**WHAT THIS TASK INVOLVES**
Restate word for word the lines of the records below, starting at the line that contains "Task: Click the Details" and ending at the line that contains "Click the Jan", with both of those lines included and nothing else.

**INFORMATION GIVEN**
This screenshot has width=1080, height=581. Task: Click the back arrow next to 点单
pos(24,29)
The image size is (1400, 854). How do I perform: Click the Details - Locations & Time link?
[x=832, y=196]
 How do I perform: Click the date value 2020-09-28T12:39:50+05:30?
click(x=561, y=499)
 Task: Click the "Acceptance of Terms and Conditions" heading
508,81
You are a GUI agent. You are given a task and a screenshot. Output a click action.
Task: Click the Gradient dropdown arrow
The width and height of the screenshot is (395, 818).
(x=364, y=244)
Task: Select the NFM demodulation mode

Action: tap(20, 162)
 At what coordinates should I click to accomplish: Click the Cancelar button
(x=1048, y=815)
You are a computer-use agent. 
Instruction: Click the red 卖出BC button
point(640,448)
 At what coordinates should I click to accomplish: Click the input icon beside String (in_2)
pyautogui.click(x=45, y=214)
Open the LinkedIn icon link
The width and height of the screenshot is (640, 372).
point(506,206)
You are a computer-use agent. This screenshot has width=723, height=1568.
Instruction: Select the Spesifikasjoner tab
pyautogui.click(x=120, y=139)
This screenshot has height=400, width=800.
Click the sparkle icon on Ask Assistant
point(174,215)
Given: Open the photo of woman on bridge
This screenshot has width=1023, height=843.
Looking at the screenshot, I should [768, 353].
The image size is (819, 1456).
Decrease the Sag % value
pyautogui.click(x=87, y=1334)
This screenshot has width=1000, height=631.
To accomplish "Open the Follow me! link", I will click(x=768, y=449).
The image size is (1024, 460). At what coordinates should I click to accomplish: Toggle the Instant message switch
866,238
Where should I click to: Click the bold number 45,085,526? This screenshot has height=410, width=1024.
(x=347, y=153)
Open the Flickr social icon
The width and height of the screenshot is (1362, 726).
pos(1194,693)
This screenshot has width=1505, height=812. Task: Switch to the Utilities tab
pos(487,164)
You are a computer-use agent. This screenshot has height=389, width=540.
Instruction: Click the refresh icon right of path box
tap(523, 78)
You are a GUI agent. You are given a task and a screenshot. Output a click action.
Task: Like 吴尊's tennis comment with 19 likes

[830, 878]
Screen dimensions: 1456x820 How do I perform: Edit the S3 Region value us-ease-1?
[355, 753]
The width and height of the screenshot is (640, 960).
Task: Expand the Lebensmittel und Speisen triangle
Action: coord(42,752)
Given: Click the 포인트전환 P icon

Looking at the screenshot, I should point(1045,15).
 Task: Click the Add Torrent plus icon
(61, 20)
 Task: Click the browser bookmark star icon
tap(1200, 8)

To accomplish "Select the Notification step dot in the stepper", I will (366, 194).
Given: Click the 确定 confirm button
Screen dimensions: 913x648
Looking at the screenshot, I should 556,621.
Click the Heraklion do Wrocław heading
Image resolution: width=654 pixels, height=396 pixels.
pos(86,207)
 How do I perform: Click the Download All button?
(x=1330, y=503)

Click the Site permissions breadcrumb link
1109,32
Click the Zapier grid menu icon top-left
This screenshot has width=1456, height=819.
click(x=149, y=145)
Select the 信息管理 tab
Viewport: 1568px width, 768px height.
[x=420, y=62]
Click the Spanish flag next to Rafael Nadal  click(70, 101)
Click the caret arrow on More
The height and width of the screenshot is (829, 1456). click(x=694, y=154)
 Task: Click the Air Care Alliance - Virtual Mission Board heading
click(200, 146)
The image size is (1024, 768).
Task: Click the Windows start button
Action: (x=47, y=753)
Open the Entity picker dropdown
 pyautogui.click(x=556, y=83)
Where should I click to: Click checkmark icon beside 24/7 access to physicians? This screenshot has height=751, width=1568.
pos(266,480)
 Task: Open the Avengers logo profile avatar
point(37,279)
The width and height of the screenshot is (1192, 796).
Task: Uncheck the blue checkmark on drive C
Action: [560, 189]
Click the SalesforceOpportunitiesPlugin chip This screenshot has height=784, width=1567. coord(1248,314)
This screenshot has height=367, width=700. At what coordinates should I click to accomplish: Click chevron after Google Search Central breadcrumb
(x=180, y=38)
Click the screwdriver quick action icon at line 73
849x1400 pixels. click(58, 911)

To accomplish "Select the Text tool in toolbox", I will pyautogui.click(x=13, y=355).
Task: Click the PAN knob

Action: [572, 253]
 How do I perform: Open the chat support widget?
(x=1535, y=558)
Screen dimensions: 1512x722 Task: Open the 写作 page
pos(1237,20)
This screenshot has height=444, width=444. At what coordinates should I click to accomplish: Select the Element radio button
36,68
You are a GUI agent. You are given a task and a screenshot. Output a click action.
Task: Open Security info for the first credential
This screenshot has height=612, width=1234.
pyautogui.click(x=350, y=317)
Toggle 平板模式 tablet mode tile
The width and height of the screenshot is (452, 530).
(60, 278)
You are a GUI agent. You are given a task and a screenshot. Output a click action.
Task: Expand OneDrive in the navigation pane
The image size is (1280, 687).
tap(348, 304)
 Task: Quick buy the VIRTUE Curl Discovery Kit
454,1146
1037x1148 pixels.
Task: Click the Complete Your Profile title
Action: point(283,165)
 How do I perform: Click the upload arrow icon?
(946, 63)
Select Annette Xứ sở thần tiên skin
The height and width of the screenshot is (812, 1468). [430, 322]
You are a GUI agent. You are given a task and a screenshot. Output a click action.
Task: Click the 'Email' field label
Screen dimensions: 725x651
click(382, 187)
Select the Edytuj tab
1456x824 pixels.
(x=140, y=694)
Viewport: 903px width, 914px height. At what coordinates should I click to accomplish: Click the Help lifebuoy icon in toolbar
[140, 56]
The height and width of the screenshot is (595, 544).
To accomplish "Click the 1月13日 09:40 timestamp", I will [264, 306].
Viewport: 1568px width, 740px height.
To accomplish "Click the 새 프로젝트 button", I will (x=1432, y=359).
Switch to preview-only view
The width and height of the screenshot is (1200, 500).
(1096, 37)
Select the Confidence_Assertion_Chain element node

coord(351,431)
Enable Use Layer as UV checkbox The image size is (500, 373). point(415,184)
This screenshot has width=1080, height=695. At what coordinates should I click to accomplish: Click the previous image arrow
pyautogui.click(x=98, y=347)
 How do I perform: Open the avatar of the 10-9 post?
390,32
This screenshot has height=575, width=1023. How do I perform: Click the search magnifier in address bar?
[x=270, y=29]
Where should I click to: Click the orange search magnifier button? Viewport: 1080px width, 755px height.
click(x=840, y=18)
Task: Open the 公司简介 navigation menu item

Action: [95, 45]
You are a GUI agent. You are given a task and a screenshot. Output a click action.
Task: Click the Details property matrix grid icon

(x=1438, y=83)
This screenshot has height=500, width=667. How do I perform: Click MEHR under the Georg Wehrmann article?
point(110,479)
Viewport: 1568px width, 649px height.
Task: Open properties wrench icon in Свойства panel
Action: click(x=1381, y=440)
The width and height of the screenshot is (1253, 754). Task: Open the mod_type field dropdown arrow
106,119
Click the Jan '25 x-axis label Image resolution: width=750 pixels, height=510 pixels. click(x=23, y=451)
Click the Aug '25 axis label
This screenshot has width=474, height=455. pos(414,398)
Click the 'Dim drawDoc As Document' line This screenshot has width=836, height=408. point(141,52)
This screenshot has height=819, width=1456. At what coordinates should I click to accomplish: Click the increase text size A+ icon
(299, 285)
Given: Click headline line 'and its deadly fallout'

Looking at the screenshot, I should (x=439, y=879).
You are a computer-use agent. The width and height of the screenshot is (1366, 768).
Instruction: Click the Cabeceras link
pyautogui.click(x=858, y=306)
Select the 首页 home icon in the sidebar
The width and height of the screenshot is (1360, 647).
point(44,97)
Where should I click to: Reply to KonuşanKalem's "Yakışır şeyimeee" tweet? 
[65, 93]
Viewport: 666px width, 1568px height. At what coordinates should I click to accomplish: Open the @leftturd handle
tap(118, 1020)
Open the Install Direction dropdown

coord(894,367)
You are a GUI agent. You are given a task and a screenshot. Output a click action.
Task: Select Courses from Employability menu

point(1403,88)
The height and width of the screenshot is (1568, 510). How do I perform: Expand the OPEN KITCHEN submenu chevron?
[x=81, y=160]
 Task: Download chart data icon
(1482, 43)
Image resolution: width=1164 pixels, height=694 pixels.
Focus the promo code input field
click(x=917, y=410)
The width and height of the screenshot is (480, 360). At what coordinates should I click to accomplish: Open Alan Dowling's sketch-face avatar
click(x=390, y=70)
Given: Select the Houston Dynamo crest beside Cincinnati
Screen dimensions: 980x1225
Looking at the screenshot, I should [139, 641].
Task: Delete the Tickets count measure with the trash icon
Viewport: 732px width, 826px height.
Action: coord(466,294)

**FINISHED TASK**
Task: Click the Details property matrix grid icon

(x=1438, y=83)
This screenshot has height=500, width=667. How do I perform: Click MEHR under the Georg Wehrmann article?
point(110,479)
Viewport: 1568px width, 649px height.
Task: Open properties wrench icon in Свойства panel
Action: click(x=1381, y=440)
The width and height of the screenshot is (1253, 754). Task: Open the mod_type field dropdown arrow
106,119
Click the Jan '25 x-axis label Image resolution: width=750 pixels, height=510 pixels. click(x=23, y=451)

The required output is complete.